= Beginning of Section =

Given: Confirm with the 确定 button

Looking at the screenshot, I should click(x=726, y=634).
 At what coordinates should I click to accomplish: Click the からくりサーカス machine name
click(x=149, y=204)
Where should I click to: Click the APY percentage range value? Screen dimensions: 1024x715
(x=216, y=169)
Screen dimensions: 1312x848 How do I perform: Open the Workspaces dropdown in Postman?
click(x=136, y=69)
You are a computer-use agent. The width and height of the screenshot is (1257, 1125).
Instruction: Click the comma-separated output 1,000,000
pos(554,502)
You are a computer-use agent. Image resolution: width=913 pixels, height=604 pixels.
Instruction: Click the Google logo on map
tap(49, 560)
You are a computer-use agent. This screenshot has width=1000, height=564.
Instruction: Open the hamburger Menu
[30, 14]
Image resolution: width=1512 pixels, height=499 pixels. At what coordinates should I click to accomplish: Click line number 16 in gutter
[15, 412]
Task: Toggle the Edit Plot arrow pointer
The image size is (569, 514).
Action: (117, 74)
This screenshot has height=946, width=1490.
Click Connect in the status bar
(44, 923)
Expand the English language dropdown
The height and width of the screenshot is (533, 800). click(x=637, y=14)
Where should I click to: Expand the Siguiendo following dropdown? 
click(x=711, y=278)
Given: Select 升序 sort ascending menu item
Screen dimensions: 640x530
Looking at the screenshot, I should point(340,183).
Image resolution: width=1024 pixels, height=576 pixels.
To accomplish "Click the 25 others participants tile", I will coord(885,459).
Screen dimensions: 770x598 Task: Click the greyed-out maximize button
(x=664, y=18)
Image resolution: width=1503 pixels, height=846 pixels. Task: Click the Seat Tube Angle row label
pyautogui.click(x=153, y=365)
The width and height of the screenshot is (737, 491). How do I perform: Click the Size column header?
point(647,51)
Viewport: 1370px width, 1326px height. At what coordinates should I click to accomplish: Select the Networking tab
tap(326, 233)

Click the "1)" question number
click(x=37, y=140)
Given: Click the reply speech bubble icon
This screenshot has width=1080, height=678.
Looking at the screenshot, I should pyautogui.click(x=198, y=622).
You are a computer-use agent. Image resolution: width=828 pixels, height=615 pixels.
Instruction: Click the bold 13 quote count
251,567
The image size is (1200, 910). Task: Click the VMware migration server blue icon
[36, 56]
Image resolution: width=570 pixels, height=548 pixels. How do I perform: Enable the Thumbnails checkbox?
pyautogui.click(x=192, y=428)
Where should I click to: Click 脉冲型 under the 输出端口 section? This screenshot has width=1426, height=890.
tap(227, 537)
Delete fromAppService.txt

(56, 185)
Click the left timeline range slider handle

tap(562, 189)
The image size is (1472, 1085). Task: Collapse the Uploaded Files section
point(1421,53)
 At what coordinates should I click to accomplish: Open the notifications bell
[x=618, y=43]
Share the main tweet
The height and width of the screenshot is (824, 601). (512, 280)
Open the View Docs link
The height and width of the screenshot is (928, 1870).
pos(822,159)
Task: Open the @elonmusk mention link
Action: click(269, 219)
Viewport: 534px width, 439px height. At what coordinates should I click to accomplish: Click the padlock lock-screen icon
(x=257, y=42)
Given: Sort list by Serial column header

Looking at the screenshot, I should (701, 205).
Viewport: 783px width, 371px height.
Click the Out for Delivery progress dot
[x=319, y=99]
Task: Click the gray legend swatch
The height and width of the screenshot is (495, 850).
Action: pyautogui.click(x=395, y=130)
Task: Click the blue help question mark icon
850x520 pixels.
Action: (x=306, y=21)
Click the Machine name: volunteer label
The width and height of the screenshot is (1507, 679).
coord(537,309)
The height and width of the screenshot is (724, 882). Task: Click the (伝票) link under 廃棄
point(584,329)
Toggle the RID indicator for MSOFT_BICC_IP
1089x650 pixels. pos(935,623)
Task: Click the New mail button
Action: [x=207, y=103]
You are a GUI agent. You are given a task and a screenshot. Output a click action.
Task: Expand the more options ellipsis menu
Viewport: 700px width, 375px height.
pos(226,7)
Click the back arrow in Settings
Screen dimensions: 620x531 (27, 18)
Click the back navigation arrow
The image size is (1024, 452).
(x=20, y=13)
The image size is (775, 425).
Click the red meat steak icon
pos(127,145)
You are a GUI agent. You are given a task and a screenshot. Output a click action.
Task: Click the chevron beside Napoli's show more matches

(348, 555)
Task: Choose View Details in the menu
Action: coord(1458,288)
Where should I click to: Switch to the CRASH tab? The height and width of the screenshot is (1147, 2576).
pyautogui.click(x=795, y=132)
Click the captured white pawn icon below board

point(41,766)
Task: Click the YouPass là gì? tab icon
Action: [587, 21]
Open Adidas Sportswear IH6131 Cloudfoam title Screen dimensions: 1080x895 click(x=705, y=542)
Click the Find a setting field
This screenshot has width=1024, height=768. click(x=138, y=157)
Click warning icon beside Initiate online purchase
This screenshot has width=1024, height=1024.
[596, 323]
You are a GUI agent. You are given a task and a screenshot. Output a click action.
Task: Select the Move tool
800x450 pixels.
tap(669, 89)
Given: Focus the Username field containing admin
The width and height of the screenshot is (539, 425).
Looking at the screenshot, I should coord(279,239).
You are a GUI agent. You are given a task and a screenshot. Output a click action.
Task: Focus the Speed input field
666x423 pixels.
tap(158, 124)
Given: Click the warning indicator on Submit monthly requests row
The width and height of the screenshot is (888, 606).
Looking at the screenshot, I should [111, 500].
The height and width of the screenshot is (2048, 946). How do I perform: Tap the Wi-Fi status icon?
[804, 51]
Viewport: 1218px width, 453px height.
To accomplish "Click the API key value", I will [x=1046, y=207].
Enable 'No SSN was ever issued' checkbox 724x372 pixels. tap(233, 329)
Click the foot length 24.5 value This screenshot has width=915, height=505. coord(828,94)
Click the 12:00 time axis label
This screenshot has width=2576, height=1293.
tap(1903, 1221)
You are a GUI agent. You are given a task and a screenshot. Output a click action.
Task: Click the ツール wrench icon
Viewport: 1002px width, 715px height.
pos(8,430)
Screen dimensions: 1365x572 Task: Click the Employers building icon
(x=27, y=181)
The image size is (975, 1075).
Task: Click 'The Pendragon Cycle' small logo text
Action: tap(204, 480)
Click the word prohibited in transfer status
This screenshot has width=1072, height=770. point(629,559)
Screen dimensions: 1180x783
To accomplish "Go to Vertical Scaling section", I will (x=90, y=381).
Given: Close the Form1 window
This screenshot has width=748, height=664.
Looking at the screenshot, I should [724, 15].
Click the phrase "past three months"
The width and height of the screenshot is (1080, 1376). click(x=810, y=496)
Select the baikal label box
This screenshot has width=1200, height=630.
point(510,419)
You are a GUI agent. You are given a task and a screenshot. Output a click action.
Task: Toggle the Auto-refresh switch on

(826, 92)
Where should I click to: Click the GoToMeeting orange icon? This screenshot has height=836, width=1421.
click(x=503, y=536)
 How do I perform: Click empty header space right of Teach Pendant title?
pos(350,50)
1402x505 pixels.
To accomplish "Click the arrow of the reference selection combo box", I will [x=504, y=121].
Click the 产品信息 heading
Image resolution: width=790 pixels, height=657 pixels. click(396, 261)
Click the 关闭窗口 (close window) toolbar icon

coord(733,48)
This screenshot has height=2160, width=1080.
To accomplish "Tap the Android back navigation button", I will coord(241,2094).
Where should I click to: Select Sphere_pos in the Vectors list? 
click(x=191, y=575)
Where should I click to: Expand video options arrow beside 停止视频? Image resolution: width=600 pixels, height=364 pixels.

= End of Section =

*Aim of the exercise*.
From where "This screenshot has height=2160, width=1080." appears to the last line of the listing above, please write out every line exactly; leave out the rest.

*Your response*.
This screenshot has height=2160, width=1080.
To accomplish "Tap the Android back navigation button", I will coord(241,2094).
Where should I click to: Select Sphere_pos in the Vectors list? 
click(x=191, y=575)
Where should I click to: Expand video options arrow beside 停止视频? Image resolution: width=600 pixels, height=364 pixels.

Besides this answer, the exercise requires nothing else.